Eine AST-Regel, abgeleitet von Abstract Syntax Tree Regel, stellt eine definierte Bedingung oder ein Muster dar, das auf die Struktur eines Programmcodes angewendet wird, um dessen syntaktische Korrektheit, Sicherheitskonformität oder semantische Gültigkeit zu überprüfen. Diese Regeln operieren auf der baumartigen Darstellung des Quellcodes, unabhängig von der spezifischen Textform. Sie dienen als Basis für statische Codeanalysen und die Durchsetzung von Programmierrichtlinien.
Prüfung
Die Anwendung einer AST-Regel initiiert einen Validierungsprozess, bei dem Knoten und Kanten des Syntaxbaumes auf das definierte Muster hin untersucht werden.
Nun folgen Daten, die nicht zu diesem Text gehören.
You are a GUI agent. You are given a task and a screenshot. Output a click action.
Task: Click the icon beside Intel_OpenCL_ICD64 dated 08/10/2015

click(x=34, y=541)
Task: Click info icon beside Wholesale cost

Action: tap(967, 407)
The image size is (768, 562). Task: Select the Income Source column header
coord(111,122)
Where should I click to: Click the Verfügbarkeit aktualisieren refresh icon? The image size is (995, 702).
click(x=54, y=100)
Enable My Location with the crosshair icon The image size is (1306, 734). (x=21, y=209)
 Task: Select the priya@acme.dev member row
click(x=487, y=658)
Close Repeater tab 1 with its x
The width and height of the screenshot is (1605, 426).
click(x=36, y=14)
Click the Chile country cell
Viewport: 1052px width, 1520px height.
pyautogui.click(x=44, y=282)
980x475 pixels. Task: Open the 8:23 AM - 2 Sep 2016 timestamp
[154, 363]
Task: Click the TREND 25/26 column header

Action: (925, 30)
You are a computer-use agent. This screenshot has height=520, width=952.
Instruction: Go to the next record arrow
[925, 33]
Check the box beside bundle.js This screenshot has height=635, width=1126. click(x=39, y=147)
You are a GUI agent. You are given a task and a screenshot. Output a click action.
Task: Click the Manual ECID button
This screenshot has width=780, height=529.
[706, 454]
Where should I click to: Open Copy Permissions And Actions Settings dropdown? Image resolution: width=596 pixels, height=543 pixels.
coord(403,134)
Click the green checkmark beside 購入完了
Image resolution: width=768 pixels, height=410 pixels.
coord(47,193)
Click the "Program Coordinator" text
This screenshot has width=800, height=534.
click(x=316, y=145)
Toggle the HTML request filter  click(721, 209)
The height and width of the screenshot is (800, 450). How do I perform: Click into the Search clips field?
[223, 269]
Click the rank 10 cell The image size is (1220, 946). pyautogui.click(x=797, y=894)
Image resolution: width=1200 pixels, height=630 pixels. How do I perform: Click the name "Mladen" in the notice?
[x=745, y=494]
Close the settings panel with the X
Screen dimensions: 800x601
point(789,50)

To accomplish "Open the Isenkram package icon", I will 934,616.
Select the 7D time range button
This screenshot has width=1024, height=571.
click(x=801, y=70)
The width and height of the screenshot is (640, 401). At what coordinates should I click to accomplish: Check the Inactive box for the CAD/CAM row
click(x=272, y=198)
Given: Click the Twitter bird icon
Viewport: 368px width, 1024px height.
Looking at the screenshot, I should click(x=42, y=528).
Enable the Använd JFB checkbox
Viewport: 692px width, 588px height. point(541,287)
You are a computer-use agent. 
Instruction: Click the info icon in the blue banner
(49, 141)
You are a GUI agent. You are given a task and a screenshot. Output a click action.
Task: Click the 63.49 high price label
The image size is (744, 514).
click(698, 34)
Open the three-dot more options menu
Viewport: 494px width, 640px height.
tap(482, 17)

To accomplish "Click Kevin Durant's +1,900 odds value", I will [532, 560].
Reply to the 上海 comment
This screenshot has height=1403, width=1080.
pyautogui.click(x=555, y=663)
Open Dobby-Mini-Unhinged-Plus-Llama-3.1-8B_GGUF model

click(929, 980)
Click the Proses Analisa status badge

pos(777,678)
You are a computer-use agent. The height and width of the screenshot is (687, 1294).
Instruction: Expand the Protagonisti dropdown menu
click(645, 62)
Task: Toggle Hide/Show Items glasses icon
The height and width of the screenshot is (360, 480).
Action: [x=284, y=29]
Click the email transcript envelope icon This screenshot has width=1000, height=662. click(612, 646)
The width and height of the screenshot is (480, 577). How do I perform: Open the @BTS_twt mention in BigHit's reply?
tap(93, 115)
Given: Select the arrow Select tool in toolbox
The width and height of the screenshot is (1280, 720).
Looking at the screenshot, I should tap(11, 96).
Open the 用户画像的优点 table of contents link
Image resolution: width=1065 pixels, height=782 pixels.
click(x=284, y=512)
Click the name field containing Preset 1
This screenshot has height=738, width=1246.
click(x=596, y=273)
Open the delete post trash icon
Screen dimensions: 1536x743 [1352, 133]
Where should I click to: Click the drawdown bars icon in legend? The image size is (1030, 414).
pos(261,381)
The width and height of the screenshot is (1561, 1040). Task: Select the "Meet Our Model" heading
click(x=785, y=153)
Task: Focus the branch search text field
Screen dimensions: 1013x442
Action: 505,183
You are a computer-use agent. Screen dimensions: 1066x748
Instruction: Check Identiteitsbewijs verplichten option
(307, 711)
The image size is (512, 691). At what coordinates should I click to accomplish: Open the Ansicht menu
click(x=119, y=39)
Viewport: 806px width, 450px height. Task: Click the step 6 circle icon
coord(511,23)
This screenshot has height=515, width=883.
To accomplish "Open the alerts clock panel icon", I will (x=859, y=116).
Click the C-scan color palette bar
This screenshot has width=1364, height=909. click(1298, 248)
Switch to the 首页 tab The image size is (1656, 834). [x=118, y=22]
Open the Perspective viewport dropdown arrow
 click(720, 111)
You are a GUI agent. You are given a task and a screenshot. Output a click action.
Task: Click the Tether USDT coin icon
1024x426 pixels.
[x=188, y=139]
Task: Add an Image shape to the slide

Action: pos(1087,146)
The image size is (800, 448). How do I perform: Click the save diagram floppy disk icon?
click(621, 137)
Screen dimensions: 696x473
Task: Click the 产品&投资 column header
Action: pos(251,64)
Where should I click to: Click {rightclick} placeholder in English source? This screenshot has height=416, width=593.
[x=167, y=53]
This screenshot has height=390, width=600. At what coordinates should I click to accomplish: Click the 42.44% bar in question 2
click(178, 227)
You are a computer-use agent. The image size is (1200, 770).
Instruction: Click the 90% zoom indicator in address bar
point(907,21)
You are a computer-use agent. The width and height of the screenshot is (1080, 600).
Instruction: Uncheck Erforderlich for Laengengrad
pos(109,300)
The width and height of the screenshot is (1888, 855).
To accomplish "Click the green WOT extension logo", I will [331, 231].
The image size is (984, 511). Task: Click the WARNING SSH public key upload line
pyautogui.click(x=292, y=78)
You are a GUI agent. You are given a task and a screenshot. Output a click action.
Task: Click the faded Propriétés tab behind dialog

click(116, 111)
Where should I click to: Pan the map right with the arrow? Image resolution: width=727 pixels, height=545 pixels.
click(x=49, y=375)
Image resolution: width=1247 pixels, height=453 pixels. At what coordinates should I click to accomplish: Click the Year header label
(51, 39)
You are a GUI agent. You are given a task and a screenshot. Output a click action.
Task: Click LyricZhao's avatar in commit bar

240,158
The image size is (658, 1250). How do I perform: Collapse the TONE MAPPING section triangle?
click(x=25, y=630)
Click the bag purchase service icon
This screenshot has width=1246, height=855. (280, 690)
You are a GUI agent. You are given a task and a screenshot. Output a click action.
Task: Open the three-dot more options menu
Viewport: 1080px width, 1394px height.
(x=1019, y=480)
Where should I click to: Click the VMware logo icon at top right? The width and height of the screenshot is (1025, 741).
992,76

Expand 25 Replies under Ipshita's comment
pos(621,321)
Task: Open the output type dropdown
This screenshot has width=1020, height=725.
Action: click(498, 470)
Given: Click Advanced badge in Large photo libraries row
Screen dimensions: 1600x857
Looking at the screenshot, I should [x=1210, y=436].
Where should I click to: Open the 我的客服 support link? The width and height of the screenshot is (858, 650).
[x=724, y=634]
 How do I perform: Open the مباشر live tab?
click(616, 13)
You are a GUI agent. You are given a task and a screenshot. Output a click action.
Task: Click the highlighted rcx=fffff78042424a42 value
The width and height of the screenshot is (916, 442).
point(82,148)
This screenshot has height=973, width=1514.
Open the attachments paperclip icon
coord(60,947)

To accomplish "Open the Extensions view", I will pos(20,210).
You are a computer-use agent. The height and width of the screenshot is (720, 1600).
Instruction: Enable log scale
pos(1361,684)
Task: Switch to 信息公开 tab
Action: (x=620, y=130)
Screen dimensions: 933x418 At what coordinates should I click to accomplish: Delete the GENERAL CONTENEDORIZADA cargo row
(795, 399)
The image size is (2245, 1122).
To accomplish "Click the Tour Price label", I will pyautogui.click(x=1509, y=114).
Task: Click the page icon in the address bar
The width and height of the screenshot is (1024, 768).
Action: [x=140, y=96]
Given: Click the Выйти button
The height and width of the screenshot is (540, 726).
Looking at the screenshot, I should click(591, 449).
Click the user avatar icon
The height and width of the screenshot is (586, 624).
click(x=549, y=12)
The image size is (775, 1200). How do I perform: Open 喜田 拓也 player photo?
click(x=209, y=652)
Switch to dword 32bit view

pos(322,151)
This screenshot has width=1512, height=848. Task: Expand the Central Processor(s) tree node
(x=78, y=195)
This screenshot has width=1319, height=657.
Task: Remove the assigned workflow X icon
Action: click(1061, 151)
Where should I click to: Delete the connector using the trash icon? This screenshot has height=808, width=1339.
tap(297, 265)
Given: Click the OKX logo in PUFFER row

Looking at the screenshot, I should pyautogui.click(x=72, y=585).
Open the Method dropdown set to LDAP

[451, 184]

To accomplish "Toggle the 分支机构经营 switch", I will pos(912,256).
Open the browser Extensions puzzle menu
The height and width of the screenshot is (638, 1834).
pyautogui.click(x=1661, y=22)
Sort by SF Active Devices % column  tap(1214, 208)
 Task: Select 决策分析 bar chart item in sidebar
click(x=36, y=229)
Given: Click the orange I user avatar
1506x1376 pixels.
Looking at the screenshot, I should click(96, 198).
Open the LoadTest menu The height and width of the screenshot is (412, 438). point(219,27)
Bei Diskrepanzen wird eine Verletzung der Regel festgestellt, was typischerweise eine Warnung oder einen Abbruch der Kompilierung zur Folge hat.
Struktur
Die Regel selbst beschreibt eine spezifische Hierarchie oder Relation zwischen verschiedenen Syntaxelementen, beispielsweise die erlaubte Anordnung von Kontrollflussanweisungen oder die korrekte Deklaration von Datenstrukturen innerhalb eines definierten Kontextes.
Etymologie
Die Bezeichnung setzt sich aus dem Akronym AST für den Abstrakten Syntaxbaum und dem Substantiv Regel zusammen, was die normative Natur der Bedingung unterstreicht.